Throde was arranging benches and stools, squatting to rearrange the sliver of
wood that for three months had “temporarily” steadied the table with the bad
leg.
“Maybe tonight we ought to turn that damned table up and slap a nail up through
that hunk of wood into the leg,” Ahdio said, his voice only a little strained.
He set the barrel down behind the bar, without banging it. “Not thisun,” Throde
said. “The wood’d split out.”
“Uh,” Ahdio said, thinking about last night’s trouble. The arising of trouble in
Sly’s Place was hardly noteworthy. Patrons who came to push and shove or worse
either settled down, or helped clean up and pay for damage, or were told not to
come back. Now and again Ahdio relented. But when sharp steel flashed he moved
in fast with a glove and a club. Both were armored. Such things happened, and
usually he stopped it without a blow and before someone got stuck. Not always.

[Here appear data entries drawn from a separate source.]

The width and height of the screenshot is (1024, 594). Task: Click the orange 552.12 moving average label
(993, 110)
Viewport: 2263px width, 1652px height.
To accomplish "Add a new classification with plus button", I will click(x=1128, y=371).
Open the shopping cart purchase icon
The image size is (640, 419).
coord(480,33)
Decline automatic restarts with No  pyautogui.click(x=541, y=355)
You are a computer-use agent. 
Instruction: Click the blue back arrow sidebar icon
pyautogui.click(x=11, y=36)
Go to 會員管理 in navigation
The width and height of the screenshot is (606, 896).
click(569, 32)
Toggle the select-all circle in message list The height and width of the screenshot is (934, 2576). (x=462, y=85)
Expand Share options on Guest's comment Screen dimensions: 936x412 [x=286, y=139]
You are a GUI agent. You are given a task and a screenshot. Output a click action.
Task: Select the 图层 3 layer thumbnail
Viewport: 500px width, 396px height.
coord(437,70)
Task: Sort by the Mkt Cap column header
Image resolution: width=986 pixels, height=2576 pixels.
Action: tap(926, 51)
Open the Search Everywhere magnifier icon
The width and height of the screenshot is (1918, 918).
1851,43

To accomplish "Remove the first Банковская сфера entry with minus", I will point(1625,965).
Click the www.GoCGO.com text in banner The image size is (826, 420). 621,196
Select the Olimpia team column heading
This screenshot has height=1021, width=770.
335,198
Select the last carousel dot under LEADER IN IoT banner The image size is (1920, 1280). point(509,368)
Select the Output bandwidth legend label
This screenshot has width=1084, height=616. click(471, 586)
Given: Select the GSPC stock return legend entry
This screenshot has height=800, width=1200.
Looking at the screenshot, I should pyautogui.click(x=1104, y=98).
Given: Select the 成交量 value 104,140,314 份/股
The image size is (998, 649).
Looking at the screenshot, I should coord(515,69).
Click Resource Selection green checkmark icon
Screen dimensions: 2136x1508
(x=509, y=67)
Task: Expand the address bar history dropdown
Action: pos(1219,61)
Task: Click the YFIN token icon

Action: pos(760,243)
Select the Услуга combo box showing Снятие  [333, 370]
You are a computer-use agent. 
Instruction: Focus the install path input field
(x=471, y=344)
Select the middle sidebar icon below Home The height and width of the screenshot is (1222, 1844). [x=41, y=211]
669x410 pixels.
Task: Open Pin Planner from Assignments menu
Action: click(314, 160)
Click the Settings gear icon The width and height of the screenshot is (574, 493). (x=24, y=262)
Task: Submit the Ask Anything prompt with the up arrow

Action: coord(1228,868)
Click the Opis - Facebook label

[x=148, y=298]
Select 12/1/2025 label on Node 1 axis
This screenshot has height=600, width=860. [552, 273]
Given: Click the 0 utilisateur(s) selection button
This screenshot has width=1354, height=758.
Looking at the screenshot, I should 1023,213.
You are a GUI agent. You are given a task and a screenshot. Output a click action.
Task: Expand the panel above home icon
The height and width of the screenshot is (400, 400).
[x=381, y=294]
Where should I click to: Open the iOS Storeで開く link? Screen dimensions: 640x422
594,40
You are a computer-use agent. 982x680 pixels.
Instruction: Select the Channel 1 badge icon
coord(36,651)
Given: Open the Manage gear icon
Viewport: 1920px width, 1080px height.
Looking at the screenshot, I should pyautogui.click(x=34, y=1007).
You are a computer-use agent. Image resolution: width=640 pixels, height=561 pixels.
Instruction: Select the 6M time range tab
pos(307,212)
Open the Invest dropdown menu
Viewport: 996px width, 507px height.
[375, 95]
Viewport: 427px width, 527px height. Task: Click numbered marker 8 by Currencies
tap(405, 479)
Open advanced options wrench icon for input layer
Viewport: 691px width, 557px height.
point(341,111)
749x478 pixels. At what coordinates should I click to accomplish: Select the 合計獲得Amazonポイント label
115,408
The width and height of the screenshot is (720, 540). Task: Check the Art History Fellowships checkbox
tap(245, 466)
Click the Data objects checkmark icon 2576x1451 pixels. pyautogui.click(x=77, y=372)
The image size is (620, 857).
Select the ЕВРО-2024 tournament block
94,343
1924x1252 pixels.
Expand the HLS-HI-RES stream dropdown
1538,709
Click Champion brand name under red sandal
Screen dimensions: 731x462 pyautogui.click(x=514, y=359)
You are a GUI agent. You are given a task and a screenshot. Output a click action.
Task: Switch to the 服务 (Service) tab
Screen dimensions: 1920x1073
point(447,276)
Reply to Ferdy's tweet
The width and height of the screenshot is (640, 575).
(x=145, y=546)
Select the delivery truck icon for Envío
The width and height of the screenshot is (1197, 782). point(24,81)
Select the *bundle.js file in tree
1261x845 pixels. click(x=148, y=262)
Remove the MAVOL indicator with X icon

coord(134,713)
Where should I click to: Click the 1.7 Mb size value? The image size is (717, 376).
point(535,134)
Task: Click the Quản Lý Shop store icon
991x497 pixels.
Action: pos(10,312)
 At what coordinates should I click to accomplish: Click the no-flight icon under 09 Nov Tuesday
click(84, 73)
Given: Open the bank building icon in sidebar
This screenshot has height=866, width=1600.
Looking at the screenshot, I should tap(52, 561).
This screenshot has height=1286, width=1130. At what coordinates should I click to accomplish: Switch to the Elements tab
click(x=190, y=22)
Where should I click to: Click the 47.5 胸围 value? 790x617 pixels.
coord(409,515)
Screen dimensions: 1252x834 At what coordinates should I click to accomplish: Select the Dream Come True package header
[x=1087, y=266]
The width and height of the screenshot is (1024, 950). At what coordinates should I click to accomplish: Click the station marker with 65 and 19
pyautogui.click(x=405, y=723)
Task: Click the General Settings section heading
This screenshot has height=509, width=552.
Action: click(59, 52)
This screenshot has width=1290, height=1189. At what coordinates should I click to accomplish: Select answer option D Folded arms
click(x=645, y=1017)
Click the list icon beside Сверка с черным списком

What he would not tolerate was yellers and plain bullies. That big one last
night had been both. Ahdio warned him. Others warned him. Eventually Ahdio had
felt compelled to pick up the big drunken troublemaker by the nape, just the way
he’d have picked up a kitten. In sudden silence from patrons once again
impressed by his strength, he carried the loosely wriggling fellow over to the
door and deposited him outside, without roughness. He returned to applause and
upraised mugs, smiling a little and never glancing back; he knew that if the
ejected one came back in behind him, other patrons would call a warning.